== REQUIRED ACTIONS ==
A. Answer each question from the passage on Nick Clegg and mental health, one line per answer:
(i) What office had Nick Clegg formerly held?
(ii) Who was his care minister?
(iii) What two things does the passage say he delivered?
B. Translate this sentence from the passage on Nick Clegg and mental health into Spanish: "For an hour or so, Clegg talked, but mostly listened, to service users as they described their lives with illness."
C. Continue the passage on Nick Clegg and mental health, starting after its final sentence.

[[ SOURCE EXTRACT open ]]

Nick Clegg, the former deputy Prime Minister, was never someone I had much time for. That was until I accompanied him on a visit to a mental health centre a couple of years ago. For an hour or so, Clegg talked, but mostly listened, to service users as they described their lives with illness. The cycle of being sectioned and then released without proper follow-up had continued for decades. This went beyond the misery of a backed-up waiting list. It was more akin to dozens of miscarriages of justice.
Afterwards, I chatted to Clegg who had a tedious grasp of mental health funding formulae. I took it as a sign of his sincerity. No-one would get that intricate unless they cared, and with the help of his excellent care minister Norman Lamb, he also delivered: from the Crisis Care Concordat, to the introduction of the first waiting times and access standards for mental health.

[[ SOURCE EXTRACT closed ]]
[[ AVAILABLE DATA open ]]

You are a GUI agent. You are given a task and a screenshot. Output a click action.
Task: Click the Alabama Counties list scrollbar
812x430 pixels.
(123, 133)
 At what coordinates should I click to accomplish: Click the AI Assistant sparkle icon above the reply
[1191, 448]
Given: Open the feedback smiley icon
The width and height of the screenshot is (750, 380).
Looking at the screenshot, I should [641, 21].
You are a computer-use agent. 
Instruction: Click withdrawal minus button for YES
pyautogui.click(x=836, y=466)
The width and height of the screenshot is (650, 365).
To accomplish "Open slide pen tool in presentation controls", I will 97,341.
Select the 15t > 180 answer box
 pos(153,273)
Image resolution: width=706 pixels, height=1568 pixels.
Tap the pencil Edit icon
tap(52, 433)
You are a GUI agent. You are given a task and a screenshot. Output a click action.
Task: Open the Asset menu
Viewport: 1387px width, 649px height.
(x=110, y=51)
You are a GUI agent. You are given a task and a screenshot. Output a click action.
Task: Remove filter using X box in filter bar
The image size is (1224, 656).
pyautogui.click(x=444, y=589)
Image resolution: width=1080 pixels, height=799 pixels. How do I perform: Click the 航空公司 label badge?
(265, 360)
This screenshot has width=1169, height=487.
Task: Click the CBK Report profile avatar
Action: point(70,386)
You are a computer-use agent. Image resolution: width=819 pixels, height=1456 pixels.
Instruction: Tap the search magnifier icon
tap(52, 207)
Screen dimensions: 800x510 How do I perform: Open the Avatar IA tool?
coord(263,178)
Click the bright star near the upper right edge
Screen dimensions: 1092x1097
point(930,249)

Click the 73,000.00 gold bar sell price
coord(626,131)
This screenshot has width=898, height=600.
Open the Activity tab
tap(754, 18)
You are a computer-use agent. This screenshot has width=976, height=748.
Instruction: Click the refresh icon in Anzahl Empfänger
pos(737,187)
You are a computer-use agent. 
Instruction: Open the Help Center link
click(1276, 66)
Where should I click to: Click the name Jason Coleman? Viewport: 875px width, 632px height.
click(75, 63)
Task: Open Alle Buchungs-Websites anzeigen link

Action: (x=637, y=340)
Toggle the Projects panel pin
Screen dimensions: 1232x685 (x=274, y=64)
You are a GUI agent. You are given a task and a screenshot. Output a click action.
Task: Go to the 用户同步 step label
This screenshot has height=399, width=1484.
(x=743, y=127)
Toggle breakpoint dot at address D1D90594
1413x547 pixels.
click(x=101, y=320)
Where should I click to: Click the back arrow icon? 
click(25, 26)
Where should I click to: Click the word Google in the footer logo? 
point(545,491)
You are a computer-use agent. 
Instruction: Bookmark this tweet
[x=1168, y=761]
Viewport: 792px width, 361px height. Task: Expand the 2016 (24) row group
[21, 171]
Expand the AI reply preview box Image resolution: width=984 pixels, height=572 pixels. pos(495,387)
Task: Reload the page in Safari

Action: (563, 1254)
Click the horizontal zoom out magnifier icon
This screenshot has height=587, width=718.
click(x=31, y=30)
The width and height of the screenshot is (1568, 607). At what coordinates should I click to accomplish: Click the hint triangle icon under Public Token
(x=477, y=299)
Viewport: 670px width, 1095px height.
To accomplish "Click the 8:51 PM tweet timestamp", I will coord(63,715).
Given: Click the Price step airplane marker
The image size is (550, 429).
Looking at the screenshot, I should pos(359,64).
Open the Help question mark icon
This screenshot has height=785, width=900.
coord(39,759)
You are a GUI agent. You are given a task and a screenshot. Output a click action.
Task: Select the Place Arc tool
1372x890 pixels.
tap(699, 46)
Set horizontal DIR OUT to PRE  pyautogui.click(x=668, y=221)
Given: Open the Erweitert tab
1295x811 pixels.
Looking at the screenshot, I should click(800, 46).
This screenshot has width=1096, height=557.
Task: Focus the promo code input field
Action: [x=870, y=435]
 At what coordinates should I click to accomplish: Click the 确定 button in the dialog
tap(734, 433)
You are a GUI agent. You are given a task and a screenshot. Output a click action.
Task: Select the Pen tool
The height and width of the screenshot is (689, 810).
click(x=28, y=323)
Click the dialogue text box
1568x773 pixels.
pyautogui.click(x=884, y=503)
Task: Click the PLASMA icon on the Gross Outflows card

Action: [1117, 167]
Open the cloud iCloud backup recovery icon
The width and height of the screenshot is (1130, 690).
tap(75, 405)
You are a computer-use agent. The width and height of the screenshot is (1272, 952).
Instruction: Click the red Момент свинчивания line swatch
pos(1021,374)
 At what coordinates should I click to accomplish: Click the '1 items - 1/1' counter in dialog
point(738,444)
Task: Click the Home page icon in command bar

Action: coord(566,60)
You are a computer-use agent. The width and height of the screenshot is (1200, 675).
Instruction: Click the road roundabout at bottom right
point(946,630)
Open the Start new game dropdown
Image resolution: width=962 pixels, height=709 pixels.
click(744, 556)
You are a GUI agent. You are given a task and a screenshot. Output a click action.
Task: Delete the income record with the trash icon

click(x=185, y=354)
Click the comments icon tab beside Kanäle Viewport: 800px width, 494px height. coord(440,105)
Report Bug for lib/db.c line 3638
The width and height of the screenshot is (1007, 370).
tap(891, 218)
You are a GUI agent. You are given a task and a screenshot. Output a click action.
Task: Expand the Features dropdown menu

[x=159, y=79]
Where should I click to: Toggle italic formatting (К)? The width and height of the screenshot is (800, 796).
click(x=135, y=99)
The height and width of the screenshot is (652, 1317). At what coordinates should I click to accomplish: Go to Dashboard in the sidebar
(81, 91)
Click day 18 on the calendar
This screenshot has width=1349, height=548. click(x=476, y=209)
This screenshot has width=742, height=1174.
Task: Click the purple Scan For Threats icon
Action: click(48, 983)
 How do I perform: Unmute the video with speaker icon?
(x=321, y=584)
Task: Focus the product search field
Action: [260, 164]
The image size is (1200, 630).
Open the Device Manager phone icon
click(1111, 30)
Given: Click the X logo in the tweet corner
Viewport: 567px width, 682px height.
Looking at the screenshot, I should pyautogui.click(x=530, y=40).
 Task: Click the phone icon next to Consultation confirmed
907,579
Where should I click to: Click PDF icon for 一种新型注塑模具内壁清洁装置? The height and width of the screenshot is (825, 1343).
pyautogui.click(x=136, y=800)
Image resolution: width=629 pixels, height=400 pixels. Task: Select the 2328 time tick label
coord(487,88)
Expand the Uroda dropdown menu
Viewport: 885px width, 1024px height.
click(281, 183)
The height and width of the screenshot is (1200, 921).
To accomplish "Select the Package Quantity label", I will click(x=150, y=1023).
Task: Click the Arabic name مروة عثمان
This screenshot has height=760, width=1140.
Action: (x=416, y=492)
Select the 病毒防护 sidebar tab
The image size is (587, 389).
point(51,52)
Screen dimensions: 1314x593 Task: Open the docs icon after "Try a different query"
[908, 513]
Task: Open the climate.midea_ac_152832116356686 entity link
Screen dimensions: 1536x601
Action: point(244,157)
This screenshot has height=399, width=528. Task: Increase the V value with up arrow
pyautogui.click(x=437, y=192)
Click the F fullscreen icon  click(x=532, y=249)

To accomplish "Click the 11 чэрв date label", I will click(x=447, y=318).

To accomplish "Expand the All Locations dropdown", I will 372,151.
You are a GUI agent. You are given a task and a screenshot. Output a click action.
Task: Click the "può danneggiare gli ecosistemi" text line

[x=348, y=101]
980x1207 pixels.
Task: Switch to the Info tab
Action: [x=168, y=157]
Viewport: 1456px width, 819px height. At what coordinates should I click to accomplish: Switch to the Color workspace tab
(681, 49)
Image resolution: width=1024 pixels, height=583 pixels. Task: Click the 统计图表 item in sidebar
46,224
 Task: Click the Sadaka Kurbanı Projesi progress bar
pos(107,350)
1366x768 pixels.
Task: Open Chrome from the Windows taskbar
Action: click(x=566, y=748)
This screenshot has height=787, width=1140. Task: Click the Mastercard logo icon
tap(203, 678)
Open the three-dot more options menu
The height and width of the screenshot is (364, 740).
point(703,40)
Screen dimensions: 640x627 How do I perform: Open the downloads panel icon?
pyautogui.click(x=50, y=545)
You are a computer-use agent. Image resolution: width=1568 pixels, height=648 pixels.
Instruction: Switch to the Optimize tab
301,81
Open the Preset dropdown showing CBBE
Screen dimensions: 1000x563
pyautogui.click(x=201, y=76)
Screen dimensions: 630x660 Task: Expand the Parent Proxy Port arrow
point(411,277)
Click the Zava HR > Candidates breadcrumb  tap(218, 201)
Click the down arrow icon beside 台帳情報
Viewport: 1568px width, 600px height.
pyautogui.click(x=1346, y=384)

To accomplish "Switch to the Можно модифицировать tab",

[[ AVAILABLE DATA closed ]]

== ANSWERS TO THE PROBLEMS ==
A.
(i) Deputy Prime Minister.
(ii) Norman Lamb.
(iii) The Crisis Care Concordat, and the introduction of the first waiting times and access standards for mental health.

B. Durante una hora más o menos, Clegg habló con los usuarios del servicio, aunque sobre todo los escuchó, mientras describían sus vidas con la enfermedad.

C.
As we know, none of this saved the Lib Dems from an electoral drubbing, but it was good to see Lamb back again last week, calling the government to account for the number of deaths of patients with mental illness. It’s timely because new figures show demand surging and nurse numbers dropping in mental health, and we need to talk frankly about how we’re going to tackle it. Parity of esteem requires a fully staffed team, and I hope there are more advocates such as Lamb who transcend the political divide, as well as the mental/physical one. The people I met that day deserve nothing less.